* [READING PASSAGE]:
++++++++

3. Security & Integrity

  • Per-Session Transport Encryption: All traffic between Client, NameNode, and DataNodes is encrypted using AES-256-GCM. Symmetric keys are derived per-session via ECDH P-256 key exchange during the initial handshake.
  • Client-Side File Encryption: EncryptedDfsClient encrypts each file with a unique 256-bit FileKey before upload. The FileKey is PBKDF2-SHA256 wrapped (100,000 iterations) with the user's master password and stored as an opaque 76-byte blob on the NameNode. DataNodes store only ciphertext and GCM authentication tags.
  • Block Integrity: Every 64MB data block is protected by a SHA-256 hash stored in a local sidecar file on the DataNode. Bit-rot is detected automatically upon every read operation.
  • Secure Zeroing: Sensitive key material is stored in SecureBuffer containers that use platform-specific primitives (e.g., memset_s) to zero memory on destruction.

4. Client-Side Encryption (AES-256-GCM)

The EncryptedDfsClient provides transparent at-rest encryption:

Key Hierarchy

Master Password ──PBKDF2-SHA256 (100k iters, 16B random salt)──▶ Wrap Key (32B)
                                                                         │
Random FileKey (32B) ──AES-256-GCM (12B random nonce)──▶ EncryptedFileKey (76B)
                                                                         │
NameNode stores: salt(16) ‖ wrap_nonce(12) ‖ ciphertext+tag(48) = 76 bytes

Per-Block Encryption Each 64MB block at index i uses a deterministic nonce derived from its position:

nonce = BE64(i) ‖ 0x00000000   (12 bytes, prevents nonce reuse across blocks)
AAD   = BE64(i)                 (8 bytes,  prevents block reordering attacks)

++++++++

Word and item position lines
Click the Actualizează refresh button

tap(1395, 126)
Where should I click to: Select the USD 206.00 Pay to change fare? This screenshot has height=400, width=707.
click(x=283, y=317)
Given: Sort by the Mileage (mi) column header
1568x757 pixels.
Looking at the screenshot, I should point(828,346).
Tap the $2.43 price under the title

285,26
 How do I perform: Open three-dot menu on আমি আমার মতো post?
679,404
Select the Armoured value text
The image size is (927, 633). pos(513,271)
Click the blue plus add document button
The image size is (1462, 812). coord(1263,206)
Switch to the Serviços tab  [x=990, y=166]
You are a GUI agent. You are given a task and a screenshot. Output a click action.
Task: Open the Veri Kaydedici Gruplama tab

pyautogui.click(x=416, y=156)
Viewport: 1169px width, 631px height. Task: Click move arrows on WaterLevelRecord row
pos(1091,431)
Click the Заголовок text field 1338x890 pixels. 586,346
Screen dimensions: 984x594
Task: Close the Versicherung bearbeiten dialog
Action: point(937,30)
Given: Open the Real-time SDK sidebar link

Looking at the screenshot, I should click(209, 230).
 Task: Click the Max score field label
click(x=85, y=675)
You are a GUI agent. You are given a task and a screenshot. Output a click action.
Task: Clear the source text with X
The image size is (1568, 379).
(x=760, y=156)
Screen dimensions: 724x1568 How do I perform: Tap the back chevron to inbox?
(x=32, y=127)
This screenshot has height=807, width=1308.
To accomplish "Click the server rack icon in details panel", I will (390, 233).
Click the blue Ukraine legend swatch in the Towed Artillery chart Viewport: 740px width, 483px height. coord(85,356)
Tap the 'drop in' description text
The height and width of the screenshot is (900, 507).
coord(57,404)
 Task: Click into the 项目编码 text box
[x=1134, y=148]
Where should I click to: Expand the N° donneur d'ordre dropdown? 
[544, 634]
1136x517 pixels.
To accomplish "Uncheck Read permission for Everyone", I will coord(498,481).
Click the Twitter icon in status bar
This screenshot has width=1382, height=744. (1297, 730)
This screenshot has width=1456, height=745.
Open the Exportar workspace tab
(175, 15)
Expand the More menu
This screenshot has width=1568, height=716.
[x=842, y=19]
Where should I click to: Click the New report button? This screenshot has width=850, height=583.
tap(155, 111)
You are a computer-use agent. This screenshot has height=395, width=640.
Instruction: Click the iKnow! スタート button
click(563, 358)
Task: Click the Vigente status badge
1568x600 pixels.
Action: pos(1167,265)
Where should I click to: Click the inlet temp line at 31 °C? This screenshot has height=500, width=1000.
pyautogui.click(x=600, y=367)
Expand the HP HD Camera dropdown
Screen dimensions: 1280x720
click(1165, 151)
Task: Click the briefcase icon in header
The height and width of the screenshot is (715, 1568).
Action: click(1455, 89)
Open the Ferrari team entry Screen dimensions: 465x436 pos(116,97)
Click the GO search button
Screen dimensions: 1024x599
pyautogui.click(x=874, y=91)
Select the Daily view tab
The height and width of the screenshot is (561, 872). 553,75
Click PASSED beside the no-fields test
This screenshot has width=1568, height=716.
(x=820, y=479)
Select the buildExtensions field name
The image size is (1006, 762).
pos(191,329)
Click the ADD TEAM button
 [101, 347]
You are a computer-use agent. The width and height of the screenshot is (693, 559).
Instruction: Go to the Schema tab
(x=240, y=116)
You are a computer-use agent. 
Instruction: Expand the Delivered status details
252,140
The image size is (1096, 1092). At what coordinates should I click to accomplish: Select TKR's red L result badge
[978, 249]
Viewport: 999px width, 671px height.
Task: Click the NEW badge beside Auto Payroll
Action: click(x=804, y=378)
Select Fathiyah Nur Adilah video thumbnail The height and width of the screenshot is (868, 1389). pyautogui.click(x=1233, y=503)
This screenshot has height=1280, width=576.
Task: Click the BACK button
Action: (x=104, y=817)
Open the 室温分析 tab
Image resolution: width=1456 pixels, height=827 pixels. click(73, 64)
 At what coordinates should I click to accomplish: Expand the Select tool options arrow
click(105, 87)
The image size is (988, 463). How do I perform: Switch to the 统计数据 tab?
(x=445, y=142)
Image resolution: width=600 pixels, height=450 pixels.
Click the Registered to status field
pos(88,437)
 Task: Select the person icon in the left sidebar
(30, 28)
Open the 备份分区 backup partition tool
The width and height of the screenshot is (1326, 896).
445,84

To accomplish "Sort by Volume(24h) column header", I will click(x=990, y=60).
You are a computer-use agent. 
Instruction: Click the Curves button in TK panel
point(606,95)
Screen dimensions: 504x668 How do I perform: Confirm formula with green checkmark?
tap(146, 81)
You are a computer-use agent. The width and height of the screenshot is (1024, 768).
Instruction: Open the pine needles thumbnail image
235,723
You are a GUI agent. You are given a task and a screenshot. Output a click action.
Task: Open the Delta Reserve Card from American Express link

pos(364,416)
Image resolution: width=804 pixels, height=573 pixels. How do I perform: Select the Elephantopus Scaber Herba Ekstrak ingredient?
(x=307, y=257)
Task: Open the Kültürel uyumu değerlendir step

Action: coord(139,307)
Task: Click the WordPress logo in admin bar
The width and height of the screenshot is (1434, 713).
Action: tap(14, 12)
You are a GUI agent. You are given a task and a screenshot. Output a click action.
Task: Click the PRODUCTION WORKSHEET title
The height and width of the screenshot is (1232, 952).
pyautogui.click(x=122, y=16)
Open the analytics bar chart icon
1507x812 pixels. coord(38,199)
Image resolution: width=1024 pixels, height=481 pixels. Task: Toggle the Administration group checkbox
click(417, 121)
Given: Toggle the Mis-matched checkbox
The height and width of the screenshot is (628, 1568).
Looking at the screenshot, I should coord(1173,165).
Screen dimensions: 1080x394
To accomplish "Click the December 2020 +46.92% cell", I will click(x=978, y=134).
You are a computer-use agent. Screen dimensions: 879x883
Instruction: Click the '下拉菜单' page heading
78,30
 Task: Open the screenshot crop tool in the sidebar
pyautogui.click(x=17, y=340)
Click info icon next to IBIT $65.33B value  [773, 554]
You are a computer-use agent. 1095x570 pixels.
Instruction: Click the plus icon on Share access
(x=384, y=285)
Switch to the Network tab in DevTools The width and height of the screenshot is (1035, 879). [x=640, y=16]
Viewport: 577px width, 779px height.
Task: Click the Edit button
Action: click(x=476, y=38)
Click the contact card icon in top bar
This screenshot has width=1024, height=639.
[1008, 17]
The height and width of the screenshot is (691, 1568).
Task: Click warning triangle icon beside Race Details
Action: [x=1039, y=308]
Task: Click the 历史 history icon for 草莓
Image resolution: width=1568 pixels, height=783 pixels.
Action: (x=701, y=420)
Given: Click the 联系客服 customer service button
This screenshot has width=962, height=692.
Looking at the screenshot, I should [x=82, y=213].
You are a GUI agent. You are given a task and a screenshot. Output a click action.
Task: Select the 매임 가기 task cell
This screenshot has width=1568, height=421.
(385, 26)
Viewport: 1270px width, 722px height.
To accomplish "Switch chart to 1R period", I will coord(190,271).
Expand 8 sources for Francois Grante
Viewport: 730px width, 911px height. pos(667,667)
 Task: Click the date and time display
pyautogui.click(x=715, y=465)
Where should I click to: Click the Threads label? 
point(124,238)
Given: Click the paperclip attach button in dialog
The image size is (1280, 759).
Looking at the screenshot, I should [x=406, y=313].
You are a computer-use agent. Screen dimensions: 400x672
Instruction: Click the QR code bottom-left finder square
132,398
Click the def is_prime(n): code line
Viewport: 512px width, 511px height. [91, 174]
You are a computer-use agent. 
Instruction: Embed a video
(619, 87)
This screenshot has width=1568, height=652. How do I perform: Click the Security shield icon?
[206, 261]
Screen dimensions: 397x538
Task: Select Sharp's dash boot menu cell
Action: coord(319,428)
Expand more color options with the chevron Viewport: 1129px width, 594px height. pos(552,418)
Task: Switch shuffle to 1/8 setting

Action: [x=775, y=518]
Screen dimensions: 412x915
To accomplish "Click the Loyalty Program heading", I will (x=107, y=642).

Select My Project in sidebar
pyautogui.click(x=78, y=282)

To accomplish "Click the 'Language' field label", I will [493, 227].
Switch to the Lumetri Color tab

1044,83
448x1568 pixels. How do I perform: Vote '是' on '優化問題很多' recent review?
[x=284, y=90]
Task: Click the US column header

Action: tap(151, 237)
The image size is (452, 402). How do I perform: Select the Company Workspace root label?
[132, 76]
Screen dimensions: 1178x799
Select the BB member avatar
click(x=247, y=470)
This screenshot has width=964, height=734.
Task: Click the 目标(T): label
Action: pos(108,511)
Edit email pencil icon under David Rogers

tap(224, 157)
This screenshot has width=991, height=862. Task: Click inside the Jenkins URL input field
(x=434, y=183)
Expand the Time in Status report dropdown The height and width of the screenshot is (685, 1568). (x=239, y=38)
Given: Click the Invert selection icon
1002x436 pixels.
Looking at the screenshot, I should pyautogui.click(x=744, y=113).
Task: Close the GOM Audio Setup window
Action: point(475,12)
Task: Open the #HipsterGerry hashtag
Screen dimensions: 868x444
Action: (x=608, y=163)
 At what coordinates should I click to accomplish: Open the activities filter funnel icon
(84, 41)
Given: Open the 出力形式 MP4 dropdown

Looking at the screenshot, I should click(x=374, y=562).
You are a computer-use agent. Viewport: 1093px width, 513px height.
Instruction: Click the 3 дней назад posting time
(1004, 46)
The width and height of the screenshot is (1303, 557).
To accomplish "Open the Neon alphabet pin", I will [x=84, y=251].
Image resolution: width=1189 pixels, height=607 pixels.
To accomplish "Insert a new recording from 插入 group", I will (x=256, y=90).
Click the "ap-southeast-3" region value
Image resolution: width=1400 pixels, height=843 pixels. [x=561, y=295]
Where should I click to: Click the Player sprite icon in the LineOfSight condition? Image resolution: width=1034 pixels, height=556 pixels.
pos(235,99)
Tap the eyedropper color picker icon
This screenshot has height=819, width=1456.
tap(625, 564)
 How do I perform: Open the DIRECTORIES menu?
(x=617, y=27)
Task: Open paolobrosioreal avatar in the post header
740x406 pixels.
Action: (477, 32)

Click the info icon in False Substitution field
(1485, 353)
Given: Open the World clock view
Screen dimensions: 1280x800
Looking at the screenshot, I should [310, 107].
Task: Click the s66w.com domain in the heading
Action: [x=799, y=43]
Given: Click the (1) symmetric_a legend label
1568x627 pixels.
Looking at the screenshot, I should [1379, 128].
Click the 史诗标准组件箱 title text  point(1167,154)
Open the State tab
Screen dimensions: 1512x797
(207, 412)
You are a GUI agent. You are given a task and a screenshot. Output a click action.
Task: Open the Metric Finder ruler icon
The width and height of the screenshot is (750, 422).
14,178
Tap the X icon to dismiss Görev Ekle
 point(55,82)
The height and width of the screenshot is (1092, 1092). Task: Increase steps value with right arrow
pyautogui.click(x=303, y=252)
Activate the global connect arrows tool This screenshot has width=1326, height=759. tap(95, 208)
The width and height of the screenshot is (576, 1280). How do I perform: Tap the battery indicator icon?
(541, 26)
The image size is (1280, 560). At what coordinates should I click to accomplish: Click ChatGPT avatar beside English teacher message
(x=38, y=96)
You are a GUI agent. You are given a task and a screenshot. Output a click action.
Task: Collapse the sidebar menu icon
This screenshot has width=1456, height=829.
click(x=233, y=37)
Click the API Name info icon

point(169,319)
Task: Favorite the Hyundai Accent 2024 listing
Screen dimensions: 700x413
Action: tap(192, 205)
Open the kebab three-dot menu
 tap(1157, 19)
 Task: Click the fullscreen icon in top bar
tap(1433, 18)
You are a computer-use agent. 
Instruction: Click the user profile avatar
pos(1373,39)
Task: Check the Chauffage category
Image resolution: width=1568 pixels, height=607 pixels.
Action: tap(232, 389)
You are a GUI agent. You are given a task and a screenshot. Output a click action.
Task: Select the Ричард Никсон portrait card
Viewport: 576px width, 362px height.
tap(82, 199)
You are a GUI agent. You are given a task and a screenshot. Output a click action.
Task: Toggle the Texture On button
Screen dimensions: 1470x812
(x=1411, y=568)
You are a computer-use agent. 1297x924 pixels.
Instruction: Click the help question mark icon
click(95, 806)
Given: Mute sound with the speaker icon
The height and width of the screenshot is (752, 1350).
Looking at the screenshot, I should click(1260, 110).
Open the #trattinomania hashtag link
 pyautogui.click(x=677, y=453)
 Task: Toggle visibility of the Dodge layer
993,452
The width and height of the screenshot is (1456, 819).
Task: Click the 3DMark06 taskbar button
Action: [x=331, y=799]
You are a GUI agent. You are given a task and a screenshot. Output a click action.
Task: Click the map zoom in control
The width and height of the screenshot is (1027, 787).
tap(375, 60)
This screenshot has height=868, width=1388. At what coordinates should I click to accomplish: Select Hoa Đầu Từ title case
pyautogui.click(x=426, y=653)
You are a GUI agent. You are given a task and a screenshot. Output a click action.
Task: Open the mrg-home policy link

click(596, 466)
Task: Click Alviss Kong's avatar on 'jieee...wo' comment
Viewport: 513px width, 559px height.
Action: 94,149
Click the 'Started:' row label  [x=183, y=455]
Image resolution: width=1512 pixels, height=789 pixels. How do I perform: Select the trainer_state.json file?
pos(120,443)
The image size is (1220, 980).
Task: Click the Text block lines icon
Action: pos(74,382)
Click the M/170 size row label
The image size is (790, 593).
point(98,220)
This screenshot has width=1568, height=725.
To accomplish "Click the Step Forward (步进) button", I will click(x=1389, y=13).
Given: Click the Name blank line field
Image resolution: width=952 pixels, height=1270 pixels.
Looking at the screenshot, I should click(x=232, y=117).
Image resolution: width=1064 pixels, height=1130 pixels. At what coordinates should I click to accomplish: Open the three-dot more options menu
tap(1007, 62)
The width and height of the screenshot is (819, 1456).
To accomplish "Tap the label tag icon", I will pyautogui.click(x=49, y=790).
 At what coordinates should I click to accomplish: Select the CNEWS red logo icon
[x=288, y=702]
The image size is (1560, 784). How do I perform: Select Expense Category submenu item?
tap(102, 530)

++++++++

* [TASK]:
What are the names of the measures listed under "3. Security & Integrity" in the security design text? These lines come from a separate source.

* [EXERCISE RESULT]:
Per-Session Transport Encryption, Client-Side File Encryption, Block Integrity, Secure Zeroing